**YOUR TASK**
Rewrite the lines of the records as a numbered list, starting at the line containing "155, 783, 161)" and ending at the line containing "60, 943, 76)", and leave out any blank lines.

**STORED RECORDS**
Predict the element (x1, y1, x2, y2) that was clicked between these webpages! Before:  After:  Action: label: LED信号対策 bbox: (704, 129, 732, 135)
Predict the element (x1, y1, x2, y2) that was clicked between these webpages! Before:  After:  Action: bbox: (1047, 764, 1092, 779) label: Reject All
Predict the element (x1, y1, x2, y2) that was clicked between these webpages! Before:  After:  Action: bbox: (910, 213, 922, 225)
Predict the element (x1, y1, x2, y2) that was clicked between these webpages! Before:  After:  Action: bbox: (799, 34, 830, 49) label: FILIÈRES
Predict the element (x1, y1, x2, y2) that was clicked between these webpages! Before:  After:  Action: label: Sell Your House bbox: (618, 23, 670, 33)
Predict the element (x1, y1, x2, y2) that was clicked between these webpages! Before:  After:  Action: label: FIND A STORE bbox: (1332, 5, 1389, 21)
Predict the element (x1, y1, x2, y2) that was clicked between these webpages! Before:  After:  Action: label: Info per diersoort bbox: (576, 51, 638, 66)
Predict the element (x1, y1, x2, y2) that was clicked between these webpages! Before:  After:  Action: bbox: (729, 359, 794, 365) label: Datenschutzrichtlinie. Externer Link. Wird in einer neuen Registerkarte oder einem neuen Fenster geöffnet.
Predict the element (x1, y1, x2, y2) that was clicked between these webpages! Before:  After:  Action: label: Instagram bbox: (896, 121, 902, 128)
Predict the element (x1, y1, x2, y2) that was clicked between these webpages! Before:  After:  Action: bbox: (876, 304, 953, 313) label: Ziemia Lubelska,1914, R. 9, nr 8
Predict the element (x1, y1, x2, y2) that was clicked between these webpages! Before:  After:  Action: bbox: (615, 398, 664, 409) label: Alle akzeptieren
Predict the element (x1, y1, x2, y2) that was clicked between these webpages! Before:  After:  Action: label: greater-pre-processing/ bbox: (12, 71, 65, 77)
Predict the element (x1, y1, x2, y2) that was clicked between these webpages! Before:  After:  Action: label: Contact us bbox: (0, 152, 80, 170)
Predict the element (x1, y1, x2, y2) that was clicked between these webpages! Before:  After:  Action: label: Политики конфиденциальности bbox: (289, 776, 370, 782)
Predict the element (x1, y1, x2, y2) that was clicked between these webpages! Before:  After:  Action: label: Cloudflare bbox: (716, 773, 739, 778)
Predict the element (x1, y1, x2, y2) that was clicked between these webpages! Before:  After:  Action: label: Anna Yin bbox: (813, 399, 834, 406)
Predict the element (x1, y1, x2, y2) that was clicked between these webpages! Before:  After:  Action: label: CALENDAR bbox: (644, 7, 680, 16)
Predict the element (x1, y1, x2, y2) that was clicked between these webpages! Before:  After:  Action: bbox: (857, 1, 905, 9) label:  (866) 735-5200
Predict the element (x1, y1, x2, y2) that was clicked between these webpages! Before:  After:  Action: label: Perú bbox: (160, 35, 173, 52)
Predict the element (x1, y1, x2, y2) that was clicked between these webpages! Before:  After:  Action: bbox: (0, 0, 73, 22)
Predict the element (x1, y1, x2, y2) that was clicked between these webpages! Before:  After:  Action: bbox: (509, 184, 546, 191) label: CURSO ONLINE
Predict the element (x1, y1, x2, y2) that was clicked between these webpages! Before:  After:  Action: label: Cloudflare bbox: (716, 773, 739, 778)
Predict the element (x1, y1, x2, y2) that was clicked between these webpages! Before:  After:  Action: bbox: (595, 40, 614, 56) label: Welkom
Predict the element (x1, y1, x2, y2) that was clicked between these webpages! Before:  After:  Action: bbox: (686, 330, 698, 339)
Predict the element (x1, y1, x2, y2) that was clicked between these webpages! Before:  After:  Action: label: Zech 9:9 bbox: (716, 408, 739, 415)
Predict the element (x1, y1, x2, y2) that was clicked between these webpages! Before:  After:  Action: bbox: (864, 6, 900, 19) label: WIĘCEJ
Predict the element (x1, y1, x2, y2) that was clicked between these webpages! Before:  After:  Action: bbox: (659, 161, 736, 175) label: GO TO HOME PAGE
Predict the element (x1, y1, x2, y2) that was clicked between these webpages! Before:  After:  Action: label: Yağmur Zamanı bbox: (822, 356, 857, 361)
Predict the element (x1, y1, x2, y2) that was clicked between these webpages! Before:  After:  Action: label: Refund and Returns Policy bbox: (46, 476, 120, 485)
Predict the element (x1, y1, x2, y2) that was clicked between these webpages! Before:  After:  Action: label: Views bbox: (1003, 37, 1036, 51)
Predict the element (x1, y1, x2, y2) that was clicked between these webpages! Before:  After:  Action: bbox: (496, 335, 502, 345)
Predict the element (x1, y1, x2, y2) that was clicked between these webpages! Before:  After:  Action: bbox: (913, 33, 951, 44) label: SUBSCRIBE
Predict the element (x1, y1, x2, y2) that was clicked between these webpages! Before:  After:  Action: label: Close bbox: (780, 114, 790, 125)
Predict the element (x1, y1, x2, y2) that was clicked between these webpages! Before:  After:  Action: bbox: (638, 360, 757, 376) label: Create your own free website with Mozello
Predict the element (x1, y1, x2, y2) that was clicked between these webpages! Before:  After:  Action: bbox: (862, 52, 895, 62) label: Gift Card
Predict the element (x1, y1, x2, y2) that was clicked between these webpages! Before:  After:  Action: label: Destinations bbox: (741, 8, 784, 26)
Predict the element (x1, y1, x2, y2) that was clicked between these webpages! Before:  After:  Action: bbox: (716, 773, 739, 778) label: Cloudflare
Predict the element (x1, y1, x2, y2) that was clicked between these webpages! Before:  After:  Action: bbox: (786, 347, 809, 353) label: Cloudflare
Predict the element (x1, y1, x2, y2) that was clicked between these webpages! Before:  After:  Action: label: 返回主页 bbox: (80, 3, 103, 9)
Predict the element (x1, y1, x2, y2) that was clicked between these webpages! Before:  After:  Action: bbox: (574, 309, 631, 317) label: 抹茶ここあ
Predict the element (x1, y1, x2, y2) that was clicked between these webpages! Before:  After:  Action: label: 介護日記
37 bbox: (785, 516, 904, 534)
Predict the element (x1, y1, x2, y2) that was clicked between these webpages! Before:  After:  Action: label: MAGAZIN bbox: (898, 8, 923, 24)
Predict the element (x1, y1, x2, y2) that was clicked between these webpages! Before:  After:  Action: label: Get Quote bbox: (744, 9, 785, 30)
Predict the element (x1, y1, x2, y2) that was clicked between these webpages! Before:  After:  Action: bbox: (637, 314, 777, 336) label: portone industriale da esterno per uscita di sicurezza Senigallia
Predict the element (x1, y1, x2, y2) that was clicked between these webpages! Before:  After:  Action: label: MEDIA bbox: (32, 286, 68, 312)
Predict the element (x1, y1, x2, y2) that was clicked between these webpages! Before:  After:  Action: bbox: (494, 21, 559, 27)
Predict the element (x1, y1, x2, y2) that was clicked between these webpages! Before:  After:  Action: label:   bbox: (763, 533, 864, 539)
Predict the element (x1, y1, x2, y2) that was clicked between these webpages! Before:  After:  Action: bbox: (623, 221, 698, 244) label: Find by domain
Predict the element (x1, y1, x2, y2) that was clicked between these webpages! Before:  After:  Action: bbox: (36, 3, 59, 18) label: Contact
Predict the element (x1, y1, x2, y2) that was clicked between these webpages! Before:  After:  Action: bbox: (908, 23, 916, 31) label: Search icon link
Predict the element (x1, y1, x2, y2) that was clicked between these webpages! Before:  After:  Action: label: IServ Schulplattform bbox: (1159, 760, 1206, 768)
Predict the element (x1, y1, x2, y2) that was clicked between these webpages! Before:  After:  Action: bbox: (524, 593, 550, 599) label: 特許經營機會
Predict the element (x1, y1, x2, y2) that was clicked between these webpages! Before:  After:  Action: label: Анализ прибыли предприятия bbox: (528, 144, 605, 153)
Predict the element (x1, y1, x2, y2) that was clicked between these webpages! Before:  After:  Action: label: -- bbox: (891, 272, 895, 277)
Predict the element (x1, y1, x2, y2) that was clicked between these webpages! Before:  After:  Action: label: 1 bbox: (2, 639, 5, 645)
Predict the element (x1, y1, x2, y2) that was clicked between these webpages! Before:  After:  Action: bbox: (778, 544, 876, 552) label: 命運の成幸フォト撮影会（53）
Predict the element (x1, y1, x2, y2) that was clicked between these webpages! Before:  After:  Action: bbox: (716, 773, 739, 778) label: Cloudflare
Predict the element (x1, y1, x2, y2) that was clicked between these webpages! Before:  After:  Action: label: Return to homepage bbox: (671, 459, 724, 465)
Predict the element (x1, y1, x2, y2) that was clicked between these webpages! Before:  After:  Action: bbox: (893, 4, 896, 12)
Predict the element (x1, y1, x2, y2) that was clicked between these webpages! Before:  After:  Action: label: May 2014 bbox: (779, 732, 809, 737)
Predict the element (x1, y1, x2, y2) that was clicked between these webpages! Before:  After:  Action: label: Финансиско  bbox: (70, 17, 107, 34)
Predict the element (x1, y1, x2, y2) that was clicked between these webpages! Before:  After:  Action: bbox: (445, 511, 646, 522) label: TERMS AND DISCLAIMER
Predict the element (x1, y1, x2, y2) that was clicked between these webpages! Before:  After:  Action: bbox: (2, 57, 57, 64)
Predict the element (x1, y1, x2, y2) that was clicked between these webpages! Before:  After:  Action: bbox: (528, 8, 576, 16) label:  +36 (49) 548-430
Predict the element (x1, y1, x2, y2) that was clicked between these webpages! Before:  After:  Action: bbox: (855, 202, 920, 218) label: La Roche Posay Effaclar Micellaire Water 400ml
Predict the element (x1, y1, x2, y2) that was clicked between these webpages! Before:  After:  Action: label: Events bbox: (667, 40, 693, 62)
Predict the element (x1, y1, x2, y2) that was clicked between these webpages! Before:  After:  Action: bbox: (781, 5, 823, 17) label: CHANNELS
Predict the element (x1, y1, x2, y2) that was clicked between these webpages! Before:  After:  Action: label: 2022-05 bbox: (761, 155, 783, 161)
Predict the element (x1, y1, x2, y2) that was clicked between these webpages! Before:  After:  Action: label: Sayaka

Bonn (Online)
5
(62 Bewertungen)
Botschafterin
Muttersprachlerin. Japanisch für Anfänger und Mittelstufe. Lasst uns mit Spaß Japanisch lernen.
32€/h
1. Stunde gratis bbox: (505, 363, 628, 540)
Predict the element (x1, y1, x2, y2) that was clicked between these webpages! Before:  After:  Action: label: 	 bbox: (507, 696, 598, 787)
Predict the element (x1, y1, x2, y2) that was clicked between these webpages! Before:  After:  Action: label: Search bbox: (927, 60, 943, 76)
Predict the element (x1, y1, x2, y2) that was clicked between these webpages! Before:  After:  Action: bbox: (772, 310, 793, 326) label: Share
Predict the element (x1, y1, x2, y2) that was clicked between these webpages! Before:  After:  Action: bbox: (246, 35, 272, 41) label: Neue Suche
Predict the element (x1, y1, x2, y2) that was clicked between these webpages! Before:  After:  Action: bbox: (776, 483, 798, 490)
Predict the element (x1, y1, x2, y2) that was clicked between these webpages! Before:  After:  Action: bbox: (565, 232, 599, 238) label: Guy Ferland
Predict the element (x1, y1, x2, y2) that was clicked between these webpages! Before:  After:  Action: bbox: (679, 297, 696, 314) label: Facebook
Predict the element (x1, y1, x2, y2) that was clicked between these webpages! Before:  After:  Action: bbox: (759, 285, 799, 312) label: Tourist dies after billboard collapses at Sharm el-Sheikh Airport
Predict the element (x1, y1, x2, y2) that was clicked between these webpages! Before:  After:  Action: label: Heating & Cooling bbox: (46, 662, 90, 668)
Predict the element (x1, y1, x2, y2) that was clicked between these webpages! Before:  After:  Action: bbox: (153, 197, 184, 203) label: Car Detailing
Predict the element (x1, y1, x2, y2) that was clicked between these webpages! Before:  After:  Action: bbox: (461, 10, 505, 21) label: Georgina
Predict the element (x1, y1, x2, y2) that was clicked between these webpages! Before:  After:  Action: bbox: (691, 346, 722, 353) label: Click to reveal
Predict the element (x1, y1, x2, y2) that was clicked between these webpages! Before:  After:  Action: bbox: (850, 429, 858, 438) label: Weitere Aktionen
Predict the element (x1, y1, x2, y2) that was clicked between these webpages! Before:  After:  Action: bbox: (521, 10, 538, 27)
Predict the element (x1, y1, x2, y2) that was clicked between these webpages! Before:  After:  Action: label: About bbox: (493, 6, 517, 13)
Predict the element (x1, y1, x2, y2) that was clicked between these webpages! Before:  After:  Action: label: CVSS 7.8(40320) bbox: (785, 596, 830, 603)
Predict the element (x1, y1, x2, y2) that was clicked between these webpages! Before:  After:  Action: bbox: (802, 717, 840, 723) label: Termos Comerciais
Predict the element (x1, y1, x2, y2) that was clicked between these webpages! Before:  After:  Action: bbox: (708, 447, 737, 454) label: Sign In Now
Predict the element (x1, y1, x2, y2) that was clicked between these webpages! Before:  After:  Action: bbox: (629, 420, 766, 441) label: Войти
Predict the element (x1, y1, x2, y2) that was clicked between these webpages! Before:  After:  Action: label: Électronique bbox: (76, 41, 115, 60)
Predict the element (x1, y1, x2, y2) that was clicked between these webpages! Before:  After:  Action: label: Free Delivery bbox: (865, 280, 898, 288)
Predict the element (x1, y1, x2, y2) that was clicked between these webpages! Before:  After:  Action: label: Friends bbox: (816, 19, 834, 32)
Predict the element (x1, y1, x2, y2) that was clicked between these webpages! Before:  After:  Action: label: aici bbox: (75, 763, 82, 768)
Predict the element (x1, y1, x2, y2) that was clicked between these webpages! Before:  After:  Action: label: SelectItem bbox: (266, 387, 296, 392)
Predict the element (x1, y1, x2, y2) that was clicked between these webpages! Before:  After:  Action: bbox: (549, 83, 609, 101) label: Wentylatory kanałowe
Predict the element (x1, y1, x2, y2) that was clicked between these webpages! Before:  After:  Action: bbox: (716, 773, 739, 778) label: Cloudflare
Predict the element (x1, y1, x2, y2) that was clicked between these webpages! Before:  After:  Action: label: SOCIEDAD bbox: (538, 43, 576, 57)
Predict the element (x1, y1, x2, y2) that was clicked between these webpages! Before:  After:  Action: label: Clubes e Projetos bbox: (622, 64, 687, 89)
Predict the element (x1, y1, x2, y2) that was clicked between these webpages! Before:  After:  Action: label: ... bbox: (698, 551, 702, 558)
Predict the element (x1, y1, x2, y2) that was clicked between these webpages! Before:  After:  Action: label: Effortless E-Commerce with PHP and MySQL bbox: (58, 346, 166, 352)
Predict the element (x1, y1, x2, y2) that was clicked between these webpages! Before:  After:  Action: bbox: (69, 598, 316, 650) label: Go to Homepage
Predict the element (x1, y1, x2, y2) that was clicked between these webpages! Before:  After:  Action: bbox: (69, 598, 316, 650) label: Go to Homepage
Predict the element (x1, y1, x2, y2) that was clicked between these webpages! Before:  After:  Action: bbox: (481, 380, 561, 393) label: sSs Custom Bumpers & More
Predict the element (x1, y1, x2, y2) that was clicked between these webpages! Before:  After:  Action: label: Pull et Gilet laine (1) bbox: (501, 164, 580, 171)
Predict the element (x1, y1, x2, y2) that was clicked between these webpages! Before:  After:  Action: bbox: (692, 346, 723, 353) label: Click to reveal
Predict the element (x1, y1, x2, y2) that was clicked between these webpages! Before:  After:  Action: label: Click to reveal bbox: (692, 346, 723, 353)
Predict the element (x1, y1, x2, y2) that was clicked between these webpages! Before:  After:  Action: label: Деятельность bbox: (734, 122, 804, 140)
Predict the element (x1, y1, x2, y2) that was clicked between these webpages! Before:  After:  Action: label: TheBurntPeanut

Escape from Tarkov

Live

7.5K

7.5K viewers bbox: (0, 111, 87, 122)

**TASK ANSWER**
1. Predict the element (x1, y1, x2, y2) that was clicked between these webpages! Before:  After:  Action: label: 2022-05 bbox: (761, 155, 783, 161)
2. Predict the element (x1, y1, x2, y2) that was clicked between these webpages! Before:  After:  Action: label: Sayaka
3. Bonn (Online)
4. 5
5. (62 Bewertungen)
6. Botschafterin
7. Muttersprachlerin. Japanisch für Anfänger und Mittelstufe. Lasst uns mit Spaß Japanisch lernen.
8. 32€/h
9. 1. Stunde gratis bbox: (505, 363, 628, 540)
10. Predict the element (x1, y1, x2, y2) that was clicked between these webpages! Before:  After:  Action: label: 	 bbox: (507, 696, 598, 787)
11. Predict the element (x1, y1, x2, y2) that was clicked between these webpages! Before:  After:  Action: label: Search bbox: (927, 60, 943, 76)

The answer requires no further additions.